Copy out the material word for word, from the line containing "The image size is (1100, 700)." through the line containing "(x=598, y=317)", both lines included.
-- start of RECORDS SUPPLIED --
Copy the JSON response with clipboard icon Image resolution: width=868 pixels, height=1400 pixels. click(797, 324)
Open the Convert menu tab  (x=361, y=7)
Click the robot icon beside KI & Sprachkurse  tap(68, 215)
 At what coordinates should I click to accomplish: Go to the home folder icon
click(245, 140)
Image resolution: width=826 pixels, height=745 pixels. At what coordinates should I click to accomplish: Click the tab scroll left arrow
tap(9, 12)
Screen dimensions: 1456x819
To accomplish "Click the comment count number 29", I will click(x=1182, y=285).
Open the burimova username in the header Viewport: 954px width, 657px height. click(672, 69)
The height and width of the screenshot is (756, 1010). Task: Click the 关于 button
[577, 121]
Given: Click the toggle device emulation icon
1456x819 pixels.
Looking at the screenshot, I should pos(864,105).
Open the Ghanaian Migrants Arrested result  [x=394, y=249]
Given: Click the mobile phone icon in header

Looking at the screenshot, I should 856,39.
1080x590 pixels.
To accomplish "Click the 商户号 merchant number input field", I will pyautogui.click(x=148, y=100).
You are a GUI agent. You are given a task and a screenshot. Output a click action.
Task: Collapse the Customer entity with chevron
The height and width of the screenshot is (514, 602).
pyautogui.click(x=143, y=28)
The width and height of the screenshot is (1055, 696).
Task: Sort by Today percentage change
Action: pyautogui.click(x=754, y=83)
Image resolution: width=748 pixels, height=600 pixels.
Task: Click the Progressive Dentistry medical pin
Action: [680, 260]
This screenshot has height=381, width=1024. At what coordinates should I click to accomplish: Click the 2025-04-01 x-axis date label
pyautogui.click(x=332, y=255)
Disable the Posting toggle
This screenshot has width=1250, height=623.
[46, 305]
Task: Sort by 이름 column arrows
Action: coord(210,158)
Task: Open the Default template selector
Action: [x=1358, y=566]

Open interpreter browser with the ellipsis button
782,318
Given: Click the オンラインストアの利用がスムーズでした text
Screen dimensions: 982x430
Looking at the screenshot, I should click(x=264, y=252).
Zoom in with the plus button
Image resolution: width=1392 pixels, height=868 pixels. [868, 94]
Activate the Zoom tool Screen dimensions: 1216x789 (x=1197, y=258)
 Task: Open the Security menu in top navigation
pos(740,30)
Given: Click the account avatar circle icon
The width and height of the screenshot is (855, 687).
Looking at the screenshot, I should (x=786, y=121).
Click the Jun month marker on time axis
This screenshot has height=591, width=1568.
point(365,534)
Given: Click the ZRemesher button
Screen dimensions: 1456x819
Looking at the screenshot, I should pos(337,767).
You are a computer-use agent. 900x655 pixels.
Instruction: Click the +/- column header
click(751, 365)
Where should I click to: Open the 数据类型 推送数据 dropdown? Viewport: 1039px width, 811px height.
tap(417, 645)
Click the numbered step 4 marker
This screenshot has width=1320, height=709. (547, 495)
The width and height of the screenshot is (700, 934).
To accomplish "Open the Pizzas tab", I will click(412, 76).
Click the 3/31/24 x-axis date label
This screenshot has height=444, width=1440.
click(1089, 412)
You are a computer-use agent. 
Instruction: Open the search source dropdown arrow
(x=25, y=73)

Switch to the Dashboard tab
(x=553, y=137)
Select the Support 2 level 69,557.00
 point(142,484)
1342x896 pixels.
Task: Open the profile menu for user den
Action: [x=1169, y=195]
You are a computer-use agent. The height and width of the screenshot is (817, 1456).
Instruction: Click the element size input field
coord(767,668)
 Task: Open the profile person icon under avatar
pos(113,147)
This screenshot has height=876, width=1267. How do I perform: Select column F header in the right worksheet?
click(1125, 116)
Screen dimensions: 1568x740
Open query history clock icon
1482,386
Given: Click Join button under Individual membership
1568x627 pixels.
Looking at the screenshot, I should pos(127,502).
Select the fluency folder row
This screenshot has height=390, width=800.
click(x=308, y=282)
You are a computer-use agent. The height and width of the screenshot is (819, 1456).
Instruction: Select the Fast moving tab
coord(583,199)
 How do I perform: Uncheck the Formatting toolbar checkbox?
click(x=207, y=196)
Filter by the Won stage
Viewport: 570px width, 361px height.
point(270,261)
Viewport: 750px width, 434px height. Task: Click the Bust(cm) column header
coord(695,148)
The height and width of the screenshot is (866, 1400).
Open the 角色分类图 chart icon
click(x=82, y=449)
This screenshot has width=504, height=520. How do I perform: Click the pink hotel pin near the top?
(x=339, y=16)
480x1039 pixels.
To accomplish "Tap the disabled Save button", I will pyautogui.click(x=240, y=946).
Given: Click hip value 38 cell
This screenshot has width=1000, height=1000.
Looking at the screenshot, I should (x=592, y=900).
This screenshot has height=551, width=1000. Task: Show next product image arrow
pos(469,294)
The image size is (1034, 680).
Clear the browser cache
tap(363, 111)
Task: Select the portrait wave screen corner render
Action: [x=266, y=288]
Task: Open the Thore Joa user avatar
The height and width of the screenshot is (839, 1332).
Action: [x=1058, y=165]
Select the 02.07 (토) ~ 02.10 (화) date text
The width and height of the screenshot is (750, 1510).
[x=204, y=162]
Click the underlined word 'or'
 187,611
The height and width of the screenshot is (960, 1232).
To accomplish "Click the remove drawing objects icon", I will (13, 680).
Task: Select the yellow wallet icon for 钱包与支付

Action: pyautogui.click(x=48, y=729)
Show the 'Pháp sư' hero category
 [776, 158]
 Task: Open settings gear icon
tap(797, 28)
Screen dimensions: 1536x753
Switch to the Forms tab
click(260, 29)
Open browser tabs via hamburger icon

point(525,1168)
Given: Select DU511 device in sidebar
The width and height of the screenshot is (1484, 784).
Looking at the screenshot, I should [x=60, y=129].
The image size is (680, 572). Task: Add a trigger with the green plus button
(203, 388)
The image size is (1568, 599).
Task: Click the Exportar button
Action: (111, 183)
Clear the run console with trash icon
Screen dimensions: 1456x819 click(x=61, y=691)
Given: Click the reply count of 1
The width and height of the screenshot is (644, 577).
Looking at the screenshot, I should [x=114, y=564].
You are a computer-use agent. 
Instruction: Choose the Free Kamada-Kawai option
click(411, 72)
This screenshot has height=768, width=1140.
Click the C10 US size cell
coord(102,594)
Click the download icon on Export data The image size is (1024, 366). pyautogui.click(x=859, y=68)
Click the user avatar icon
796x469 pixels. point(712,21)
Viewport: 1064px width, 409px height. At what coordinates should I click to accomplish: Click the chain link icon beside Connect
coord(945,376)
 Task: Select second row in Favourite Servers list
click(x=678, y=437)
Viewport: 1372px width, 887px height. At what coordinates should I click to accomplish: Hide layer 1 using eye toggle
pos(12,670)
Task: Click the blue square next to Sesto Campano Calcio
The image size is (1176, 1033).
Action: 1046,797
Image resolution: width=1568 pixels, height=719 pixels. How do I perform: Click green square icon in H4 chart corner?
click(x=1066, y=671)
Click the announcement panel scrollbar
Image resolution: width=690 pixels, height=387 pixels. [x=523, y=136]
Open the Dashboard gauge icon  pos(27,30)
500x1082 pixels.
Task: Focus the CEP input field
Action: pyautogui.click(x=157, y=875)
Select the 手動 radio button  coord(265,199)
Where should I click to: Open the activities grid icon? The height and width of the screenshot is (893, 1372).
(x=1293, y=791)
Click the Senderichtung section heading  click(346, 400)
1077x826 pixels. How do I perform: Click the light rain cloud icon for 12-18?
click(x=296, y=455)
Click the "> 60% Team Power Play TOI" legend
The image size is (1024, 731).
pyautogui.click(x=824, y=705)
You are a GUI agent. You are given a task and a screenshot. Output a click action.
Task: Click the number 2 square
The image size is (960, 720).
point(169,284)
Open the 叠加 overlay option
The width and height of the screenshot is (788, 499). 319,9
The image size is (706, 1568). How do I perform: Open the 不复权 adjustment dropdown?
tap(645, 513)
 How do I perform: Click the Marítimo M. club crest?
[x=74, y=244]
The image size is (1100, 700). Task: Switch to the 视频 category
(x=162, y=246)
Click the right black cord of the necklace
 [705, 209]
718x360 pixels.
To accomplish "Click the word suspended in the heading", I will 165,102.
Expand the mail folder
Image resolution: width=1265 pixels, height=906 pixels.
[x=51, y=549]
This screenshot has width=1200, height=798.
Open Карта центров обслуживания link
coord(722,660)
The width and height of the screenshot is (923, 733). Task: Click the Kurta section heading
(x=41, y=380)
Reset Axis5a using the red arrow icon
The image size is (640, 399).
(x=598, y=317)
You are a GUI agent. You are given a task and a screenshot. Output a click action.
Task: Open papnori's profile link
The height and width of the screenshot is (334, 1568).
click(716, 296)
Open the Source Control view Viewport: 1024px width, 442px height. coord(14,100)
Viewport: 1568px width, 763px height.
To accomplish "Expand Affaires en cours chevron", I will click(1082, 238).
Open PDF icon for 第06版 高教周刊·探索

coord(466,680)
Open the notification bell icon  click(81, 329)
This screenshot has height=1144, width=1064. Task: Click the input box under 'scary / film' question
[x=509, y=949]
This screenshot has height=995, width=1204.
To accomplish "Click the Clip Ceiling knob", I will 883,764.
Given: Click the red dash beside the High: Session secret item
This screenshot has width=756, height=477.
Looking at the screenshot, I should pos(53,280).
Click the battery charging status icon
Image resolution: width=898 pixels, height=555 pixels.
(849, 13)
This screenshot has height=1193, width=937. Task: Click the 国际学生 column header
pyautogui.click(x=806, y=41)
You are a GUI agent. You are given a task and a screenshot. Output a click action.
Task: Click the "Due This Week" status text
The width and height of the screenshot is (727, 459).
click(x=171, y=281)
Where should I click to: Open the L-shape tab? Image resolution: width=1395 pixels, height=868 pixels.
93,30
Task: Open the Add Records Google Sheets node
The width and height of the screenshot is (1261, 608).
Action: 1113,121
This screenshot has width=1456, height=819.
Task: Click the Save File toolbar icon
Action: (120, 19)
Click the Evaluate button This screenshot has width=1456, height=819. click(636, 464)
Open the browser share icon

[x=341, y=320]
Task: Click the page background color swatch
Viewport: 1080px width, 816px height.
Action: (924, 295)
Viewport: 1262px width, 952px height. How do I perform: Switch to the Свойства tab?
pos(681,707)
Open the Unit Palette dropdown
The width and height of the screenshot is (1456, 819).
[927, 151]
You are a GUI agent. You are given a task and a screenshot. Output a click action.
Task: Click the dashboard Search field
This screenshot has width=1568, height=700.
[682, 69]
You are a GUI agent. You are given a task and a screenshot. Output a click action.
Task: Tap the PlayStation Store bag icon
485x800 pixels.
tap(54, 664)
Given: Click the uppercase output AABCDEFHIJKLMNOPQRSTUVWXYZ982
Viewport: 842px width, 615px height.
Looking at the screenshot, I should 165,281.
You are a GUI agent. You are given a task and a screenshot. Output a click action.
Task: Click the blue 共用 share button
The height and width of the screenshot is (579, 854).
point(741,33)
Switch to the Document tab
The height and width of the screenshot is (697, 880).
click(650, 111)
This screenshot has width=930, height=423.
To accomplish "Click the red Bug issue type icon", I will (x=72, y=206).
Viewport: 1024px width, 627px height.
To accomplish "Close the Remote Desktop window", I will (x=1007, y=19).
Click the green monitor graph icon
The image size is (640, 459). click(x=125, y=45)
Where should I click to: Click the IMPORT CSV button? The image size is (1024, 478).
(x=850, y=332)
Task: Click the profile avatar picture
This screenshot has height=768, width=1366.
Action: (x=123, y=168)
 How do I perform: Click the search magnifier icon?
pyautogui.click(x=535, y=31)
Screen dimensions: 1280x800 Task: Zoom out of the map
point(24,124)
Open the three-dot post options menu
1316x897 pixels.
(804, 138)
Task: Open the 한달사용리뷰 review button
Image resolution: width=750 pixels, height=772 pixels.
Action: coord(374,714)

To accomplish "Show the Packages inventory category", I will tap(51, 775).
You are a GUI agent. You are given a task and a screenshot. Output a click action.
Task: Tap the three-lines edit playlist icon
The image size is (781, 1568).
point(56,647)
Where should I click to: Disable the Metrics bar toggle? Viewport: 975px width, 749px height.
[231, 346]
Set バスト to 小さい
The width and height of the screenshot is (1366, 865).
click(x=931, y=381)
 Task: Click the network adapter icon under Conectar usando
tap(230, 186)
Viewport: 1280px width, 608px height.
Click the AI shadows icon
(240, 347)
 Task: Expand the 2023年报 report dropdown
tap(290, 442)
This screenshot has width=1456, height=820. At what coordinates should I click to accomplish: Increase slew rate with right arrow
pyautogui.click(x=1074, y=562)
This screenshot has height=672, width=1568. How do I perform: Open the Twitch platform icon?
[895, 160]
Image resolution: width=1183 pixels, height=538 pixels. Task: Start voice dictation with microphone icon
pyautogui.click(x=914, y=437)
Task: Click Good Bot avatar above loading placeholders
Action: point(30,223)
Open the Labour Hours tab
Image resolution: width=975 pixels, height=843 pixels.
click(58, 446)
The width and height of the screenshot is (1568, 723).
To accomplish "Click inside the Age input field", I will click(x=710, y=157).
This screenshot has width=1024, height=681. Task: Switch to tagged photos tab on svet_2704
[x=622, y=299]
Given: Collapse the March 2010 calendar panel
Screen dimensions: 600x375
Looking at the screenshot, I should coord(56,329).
-- end of RECORDS SUPPLIED --
» **COMPLETE ANSWER**:
The image size is (1100, 700). Task: Switch to the 视频 category
(x=162, y=246)
Click the right black cord of the necklace
 [705, 209]
718x360 pixels.
To accomplish "Click the word suspended in the heading", I will 165,102.
Expand the mail folder
Image resolution: width=1265 pixels, height=906 pixels.
[x=51, y=549]
This screenshot has width=1200, height=798.
Open Карта центров обслуживания link
coord(722,660)
The width and height of the screenshot is (923, 733). Task: Click the Kurta section heading
(x=41, y=380)
Reset Axis5a using the red arrow icon
The image size is (640, 399).
(x=598, y=317)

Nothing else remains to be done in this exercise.